Convert $$(98156)_{10}$$ to base 8 notation.

Answer

**step1** Understanding the problem

The problem asks us to convert the number 98156 from base 10 (the decimal system we normally use) to base 8 (the octal system).

**step2** Method for base conversion

To convert a number from base 10 to another base, we use a method of repeated division. We divide the number by the new base (which is 8 in this problem) and keep track of the remainder at each step. We continue dividing the quotient until the quotient becomes 0. The digits of the number in the new base are the remainders, read from the last one obtained to the first one obtained.

**step3** First division

We start by dividing the original number, 98156, by 8.
$$98156 \div 8$$
When we perform this division, we find that 98156 divided by 8 gives a quotient of 12269 with a remainder of 4.
This means $$98156 = 8 \times 12269 + 4$$.
The first digit of our base 8 number (the rightmost digit) is 4.

**step4** Second division

Now, we take the quotient from the previous step, which is 12269, and divide it by 8.
$$12269 \div 8$$
When 12269 is divided by 8, the quotient is 1533 and the remainder is 5.
So, $$12269 = 8 \times 1533 + 5$$.
The second digit of our base 8 number is 5.

**step5** Third division

We continue the process with the new quotient, 1533. We divide 1533 by 8.
$$1533 \div 8$$
Dividing 1533 by 8 gives a quotient of 191 and a remainder of 5.
So, $$1533 = 8 \times 191 + 5$$.
The third digit of our base 8 number is 5.

**step6** Fourth division

Next, we divide the quotient, 191, by 8.
$$191 \div 8$$
When 191 is divided by 8, the quotient is 23 and the remainder is 7.
So, $$191 = 8 \times 23 + 7$$.
The fourth digit of our base 8 number is 7.

**step7** Fifth division

We take the new quotient, 23, and divide it by 8.
$$23 \div 8$$
Dividing 23 by 8 gives a quotient of 2 and a remainder of 7.
So, $$23 = 8 \times 2 + 7$$.
The fifth digit of our base 8 number is 7.

**step8** Sixth division

Finally, we divide the last quotient, 2, by 8.
$$2 \div 8$$
When 2 is divided by 8, the quotient is 0 and the remainder is 2.
So, $$2 = 8 \times 0 + 2$$.
The sixth digit of our base 8 number is 2. We stop here because the quotient is 0.

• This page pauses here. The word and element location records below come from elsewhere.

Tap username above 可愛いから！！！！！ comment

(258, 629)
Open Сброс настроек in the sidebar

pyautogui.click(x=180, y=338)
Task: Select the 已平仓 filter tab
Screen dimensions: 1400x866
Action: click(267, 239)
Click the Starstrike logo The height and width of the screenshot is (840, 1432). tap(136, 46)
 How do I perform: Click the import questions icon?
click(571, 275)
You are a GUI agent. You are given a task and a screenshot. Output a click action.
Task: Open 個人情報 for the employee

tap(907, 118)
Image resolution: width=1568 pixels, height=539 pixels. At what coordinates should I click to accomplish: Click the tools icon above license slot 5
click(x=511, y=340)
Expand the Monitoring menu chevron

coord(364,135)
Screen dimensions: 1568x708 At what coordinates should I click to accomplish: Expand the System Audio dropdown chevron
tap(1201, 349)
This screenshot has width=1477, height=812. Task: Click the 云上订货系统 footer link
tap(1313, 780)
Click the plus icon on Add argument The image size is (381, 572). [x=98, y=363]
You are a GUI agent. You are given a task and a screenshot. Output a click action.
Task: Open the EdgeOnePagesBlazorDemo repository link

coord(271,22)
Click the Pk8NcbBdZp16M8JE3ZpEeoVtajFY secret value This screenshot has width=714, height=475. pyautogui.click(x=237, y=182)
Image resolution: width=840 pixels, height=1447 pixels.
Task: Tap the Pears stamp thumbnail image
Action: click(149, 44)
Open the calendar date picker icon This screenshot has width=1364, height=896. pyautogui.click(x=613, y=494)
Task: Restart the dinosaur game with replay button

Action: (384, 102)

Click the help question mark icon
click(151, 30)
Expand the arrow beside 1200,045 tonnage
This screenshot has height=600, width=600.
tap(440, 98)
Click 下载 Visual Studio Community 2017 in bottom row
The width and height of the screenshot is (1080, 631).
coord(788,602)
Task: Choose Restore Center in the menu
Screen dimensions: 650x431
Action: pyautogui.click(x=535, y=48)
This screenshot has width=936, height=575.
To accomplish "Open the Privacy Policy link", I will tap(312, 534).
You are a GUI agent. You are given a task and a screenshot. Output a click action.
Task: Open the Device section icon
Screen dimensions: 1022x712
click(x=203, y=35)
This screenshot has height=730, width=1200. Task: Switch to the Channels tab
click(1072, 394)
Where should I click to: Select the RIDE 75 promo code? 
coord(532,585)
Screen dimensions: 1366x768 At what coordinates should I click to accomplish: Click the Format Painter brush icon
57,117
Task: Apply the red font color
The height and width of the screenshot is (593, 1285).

**step9** Constructing the base 8 number

To get the final number in base 8, we collect all the remainders in reverse order (from the last remainder obtained to the first remainder obtained).
The remainders we found, in order from first to last, are: 4, 5, 5, 7, 7, 2.
Reading them from bottom to top (the last remainder is the leftmost digit, and the first remainder is the rightmost digit), the digits are 2, 7, 7, 5, 5, 4.
Therefore, the number 98156 in base 10 is $$277554_8$$ in base 8 notation.